[Opening Information supplied section]

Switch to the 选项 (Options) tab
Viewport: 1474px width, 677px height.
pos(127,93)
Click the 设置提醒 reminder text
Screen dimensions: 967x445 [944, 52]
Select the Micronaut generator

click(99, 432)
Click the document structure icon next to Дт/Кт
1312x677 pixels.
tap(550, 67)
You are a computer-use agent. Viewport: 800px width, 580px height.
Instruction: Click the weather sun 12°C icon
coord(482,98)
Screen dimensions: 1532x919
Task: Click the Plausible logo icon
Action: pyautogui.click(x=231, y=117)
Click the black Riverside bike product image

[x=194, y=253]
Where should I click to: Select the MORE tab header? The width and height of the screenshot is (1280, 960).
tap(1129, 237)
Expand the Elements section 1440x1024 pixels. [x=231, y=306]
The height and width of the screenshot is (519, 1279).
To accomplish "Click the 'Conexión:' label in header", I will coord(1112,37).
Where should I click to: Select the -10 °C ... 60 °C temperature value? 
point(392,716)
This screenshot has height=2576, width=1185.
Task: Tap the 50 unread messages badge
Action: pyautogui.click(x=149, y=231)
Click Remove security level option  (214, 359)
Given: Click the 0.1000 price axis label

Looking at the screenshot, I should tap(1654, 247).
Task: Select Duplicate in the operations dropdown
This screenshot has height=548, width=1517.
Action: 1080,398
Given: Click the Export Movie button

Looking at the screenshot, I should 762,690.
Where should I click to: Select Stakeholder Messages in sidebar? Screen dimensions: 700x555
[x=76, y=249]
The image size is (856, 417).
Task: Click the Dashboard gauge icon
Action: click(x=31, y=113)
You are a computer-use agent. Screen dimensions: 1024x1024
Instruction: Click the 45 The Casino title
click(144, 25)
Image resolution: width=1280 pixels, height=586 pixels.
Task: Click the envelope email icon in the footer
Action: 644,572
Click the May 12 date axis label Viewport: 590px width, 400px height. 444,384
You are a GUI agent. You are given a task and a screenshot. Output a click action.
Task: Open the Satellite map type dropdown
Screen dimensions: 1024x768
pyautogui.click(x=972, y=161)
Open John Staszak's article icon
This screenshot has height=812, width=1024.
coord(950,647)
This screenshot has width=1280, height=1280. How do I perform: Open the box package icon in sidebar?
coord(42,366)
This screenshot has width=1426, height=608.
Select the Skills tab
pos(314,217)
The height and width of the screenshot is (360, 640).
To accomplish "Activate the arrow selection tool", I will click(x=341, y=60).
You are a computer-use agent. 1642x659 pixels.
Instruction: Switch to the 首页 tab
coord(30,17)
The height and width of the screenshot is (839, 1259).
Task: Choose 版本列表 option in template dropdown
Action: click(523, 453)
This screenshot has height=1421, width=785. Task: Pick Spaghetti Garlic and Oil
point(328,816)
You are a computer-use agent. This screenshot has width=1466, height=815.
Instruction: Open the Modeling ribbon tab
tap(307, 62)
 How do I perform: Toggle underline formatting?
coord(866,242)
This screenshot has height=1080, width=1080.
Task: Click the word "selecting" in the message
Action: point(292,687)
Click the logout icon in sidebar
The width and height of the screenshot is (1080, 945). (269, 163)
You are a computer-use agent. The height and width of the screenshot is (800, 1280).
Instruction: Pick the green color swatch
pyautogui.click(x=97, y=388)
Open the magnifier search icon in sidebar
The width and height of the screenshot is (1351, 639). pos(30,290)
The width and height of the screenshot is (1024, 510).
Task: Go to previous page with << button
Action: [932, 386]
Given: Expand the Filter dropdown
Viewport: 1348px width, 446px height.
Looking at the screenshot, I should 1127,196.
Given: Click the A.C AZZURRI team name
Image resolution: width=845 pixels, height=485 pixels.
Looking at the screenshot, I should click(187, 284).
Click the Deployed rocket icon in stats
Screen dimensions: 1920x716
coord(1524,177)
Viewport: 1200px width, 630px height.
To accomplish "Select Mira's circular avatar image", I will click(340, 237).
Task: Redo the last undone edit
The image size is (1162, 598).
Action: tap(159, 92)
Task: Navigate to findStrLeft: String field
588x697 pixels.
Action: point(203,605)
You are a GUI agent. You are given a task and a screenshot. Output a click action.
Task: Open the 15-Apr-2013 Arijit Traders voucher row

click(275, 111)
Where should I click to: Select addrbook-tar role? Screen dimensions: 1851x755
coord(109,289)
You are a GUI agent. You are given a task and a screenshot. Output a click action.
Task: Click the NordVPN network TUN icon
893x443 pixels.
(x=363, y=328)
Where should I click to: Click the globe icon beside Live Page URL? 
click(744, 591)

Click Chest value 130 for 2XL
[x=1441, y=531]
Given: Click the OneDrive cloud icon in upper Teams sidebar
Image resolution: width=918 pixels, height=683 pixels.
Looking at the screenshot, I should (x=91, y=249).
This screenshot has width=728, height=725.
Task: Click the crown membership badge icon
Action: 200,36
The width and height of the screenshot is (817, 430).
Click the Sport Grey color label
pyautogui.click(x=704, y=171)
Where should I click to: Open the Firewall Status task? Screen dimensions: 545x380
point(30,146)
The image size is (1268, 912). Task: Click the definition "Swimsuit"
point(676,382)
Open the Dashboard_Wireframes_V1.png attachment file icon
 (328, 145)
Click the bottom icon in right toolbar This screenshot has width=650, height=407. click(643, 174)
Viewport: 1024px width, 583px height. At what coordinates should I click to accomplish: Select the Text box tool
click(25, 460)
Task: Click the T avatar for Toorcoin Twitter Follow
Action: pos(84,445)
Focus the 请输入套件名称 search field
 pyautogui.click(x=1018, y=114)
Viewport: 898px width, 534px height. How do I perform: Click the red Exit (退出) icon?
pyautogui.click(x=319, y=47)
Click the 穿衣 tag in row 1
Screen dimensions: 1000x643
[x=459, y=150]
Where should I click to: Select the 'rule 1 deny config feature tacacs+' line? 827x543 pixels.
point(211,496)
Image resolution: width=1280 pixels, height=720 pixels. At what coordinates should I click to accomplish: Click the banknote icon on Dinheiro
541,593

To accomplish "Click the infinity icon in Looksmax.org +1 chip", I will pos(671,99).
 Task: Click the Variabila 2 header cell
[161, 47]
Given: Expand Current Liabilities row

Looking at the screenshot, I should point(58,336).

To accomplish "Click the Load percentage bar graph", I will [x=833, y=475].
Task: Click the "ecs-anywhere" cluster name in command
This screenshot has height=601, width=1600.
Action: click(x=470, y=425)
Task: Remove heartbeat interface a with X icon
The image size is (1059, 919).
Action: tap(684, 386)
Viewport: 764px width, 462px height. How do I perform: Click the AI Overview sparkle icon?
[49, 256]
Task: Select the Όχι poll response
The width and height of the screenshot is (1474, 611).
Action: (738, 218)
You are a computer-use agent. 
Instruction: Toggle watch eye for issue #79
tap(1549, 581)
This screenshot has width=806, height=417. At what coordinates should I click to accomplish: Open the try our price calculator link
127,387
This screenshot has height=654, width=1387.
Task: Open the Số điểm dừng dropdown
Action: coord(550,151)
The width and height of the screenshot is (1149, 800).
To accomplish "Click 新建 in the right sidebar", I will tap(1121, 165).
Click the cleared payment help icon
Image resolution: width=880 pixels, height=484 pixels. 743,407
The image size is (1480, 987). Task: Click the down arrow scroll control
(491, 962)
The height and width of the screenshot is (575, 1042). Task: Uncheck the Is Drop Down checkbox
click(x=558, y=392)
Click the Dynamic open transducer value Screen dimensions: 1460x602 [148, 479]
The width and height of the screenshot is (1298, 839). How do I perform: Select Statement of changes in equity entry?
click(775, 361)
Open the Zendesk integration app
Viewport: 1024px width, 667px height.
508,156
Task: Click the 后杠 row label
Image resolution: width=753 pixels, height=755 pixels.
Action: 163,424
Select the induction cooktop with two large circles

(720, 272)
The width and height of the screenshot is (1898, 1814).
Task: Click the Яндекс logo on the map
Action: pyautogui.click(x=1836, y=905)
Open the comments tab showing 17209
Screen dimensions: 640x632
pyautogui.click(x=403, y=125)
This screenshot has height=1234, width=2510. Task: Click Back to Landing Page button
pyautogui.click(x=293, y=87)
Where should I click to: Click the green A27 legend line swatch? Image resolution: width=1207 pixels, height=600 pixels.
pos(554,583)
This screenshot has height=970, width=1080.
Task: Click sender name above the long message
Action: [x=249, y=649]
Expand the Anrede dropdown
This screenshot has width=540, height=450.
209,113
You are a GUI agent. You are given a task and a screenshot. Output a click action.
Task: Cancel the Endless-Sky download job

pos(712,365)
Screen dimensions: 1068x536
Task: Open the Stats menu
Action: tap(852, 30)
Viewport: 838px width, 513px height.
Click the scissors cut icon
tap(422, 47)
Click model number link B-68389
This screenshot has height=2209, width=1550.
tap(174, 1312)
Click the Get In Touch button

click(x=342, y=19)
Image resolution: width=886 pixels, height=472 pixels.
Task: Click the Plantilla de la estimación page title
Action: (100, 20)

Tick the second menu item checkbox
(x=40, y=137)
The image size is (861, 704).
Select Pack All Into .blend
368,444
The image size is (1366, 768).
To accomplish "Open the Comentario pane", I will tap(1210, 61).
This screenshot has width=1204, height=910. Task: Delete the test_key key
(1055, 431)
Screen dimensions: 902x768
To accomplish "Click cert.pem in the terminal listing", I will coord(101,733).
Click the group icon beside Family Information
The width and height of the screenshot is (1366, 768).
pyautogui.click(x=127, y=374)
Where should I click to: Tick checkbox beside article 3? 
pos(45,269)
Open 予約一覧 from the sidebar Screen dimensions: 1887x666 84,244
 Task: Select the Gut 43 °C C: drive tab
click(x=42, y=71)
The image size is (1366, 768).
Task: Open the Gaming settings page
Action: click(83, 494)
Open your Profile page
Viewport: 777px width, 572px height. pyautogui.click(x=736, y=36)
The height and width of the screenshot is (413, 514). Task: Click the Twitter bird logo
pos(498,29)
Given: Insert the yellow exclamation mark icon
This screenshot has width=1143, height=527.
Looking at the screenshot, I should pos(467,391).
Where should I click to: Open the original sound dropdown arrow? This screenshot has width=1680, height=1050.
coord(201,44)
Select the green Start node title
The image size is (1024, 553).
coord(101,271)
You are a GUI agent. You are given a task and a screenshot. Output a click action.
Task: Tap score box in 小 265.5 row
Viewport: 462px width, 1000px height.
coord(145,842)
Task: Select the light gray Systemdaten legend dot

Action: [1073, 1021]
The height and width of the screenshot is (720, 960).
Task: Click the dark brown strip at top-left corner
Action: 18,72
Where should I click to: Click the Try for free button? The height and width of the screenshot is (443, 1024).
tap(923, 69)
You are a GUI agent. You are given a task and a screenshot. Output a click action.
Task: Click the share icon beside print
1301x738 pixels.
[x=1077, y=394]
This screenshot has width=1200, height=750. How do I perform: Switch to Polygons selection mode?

[Closing Information supplied section]

-- Exercise prompt --
The answer should contain only the lines from the first line of the entries through the line holding "Click Remove security", each exactly as written.

-- Solved problem --
Switch to the 选项 (Options) tab
Viewport: 1474px width, 677px height.
pos(127,93)
Click the 设置提醒 reminder text
Screen dimensions: 967x445 [944, 52]
Select the Micronaut generator

click(99, 432)
Click the document structure icon next to Дт/Кт
1312x677 pixels.
tap(550, 67)
You are a computer-use agent. Viewport: 800px width, 580px height.
Instruction: Click the weather sun 12°C icon
coord(482,98)
Screen dimensions: 1532x919
Task: Click the Plausible logo icon
Action: pyautogui.click(x=231, y=117)
Click the black Riverside bike product image

[x=194, y=253]
Where should I click to: Select the MORE tab header? The width and height of the screenshot is (1280, 960).
tap(1129, 237)
Expand the Elements section 1440x1024 pixels. [x=231, y=306]
The height and width of the screenshot is (519, 1279).
To accomplish "Click the 'Conexión:' label in header", I will coord(1112,37).
Where should I click to: Select the -10 °C ... 60 °C temperature value? 
point(392,716)
This screenshot has height=2576, width=1185.
Task: Tap the 50 unread messages badge
Action: pyautogui.click(x=149, y=231)
Click Remove security level option  (214, 359)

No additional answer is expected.